Instruction: Begin at the line that contains "The width and height of the screenshot is (740, 532)." and stop after the line that contains "click(500, 299)", then write out those rows again in full, requests included. Multiply every coordinate in the answers by 1.7 and round to whole numbers, with halves rounded up, but leave all numbers in the requests unchanged.

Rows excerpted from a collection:
* * * * * * *

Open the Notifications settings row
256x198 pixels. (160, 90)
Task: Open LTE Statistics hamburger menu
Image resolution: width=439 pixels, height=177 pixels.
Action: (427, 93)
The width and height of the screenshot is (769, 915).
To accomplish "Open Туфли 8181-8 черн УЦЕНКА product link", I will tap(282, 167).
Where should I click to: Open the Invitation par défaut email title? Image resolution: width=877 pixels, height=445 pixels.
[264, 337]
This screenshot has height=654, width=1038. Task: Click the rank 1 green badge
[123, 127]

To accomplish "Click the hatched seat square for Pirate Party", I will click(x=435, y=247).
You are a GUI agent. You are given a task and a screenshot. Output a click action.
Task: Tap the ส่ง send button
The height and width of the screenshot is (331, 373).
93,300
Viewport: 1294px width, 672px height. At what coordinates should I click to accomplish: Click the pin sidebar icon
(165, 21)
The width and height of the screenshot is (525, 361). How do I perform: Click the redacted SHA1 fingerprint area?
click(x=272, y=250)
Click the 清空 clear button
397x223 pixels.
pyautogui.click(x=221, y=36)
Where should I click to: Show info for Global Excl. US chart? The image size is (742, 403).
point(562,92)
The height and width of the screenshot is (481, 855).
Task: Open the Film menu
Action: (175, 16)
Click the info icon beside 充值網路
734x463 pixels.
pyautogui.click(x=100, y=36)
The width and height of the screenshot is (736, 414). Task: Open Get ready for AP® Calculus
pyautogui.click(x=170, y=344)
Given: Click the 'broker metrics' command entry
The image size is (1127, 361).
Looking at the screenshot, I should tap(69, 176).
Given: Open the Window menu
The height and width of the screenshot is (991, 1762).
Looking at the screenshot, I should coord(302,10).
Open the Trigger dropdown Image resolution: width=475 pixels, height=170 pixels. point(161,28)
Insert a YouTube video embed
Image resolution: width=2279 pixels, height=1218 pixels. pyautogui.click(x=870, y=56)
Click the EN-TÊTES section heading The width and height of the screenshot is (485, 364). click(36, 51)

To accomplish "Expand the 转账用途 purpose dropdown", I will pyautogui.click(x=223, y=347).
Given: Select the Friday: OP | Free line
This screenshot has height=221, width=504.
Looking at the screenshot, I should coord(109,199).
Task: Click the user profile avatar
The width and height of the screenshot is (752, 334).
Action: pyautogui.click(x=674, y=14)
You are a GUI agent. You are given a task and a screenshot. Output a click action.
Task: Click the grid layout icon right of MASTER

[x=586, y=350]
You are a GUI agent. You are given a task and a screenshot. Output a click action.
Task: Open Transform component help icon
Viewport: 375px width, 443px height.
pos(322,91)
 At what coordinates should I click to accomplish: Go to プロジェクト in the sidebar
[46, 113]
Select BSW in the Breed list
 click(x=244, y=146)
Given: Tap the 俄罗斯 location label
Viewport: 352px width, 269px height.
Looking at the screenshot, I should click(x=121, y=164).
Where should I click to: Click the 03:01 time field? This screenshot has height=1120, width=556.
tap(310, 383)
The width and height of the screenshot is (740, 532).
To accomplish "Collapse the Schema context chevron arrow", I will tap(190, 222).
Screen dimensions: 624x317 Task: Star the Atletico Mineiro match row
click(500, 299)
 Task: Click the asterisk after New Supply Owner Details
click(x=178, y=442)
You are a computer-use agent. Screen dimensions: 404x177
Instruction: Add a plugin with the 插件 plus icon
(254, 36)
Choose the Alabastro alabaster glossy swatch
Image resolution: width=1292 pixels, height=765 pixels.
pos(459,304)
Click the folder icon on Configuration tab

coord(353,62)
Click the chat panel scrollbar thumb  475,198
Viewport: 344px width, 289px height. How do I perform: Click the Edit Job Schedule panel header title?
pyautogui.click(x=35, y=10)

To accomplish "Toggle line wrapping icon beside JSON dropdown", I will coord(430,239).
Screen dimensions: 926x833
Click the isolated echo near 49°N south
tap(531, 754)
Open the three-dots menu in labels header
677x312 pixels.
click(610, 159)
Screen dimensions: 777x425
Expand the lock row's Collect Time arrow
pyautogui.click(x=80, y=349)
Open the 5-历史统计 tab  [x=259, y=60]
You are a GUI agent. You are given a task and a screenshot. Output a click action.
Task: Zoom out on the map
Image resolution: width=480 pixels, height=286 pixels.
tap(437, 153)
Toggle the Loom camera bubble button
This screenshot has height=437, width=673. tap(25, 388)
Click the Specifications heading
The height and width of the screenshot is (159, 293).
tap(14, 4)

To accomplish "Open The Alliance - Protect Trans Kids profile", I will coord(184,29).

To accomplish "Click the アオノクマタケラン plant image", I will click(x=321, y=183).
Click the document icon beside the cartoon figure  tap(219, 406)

* * * * * * *

Response to the exercise:
The width and height of the screenshot is (740, 532).
To accomplish "Collapse the Schema context chevron arrow", I will tap(323, 377).
Screen dimensions: 624x317 Task: Star the Atletico Mineiro match row
click(850, 508)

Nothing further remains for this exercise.